Mark Wilhelm, a partner in the Corporate Practice Group of Troutman Pepper Locke, was quoted in the March 12, 2025 Pensions & Investments article “Private Equity Circling Big Ten College Conference Sports.” The article was republished in Crain’s Business Chicago, Crain’s Business Cleveland, and Crain’s Business Detroit.

“It’s no secret that colleges and universities are facing financial pressures, whether from potential changes in governmental funding programs or the changing landscape of schools beginning to pay compensation directly to players,” said Mark Wilhelm, a Philadelphia-based partner at the legal firm Troutman Pepper Locke, who represents private equity firms as well as colleges and universities.

“Even before these pressures, it was widely known that the vast majority of major college athletic programs operate at an annual deficit,” Wilhelm said. “So, for Big Ten schools, a private equity investment could provide much needed near-term funding in an uncertain environment.”

And while schools in the Big Ten are perhaps best known for their football and basketball teams, Wilhelm said the conference currently sponsors 28 official sports, 14 for men and 14 for women.

“Generally speaking, conferences enter into rights agreements with a television partner,” Wilhelm said. “Those agreements are treated as highly confidential, and it is rare that anything other than the headline revenue number and length of the agreements is made public. But suffice to say that television partners will pay the conference a large amount to televise some agreed number of the conference’s athletic contests.”

Which sports and games are televised varies, but generally speaking football and men’s basketball account for a significant portion of the revenue, he said.

From a business perspective, Wilhelm explained, a private equity investment in an individual school’s athletics programs would present concentration risk for the private equity fund, making the fund’s return tied to a single program’s revenues.

“The investment in an individual school’s athletics program also faces legal hurdles because many states have laws prohibiting private investment in governmental entities and many athletics programs are deemed to be governmental entities,” he elaborated. “These challenges (would be) largely solved or at least mitigated by an investment at the conference level.”

Finance structure

While it remains unclear what kind of structure private equity firms will use to invest in college athletics conferences, Wilhelm said “it would not surprise me to see a royalty finance structure similar to what is used in other industries.”

In a royalty finance structure, a private equity fund could invest a lump sum of money today in exchange for some percentage of the conference’s revenues in the future, Wilhelm explained. “Those revenues are largely a function of revenues from television rights, which are more or less known for the duration of the existing rights agreement and would have to be predicted for the next rights agreement,” he added. “The conference would then distribute the lump sum payment to its member schools in whatever proportion is agreed to in the conference’s governing documents.”

In such a scenario, Wilhelm would expect extensive diligence and negotiations around how present payments from a private equity fund would translate into a percentage of revenues in the future.

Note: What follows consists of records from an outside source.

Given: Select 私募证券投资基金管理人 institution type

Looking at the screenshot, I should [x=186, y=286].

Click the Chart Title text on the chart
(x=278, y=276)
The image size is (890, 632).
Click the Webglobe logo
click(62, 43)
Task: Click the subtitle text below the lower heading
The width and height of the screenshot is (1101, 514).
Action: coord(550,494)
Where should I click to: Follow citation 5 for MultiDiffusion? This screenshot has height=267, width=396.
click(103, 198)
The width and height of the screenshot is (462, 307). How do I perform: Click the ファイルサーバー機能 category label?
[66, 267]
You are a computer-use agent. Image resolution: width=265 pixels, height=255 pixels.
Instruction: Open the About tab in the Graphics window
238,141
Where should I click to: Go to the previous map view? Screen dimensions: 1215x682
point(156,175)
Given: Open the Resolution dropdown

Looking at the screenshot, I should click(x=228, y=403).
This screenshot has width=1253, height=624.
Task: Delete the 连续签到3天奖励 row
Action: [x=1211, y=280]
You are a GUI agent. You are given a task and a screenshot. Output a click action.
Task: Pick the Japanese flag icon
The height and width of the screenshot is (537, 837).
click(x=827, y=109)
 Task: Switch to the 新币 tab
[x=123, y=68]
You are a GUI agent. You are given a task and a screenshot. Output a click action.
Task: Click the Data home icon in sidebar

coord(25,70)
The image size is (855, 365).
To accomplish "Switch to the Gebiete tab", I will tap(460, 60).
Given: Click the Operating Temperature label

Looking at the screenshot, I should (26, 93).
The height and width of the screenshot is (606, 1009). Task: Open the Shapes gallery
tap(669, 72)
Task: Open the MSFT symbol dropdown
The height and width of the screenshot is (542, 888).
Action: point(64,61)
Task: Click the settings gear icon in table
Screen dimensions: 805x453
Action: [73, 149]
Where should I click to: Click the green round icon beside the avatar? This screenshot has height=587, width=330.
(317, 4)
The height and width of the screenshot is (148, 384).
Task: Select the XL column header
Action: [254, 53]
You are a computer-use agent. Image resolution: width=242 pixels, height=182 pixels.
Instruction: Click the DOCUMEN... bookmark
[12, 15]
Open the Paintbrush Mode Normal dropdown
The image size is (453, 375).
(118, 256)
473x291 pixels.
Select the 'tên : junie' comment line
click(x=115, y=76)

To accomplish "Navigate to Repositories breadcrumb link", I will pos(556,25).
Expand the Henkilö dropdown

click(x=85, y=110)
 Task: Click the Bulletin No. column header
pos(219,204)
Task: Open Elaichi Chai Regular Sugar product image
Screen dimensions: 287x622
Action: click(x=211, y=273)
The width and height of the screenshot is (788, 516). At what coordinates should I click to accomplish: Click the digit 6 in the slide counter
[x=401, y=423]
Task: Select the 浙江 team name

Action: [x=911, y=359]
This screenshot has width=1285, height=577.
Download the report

Under the current settlement plan, Wilhelm explained, such payments will vary by year and are capped at an aggregate $22 million in 2025, an amount that is expected to grow to more than $32 million within 10 years.

“The (House vs. NCAA) settlement has created a situation where colleges and universities are expecting to directly fund revenue-sharing payments to student-athletes,” Wilhelm explained. “Under previous rules, those payments were impermissible and therefore not budgeted for by schools.”

Now, assuming the settlement receives final approval, in order to remain competitive, top athletic programs are trying to find ways to fund that new expense, Wilhelm said.

“A private equity investment is one source that is being explored for that funding,” he said.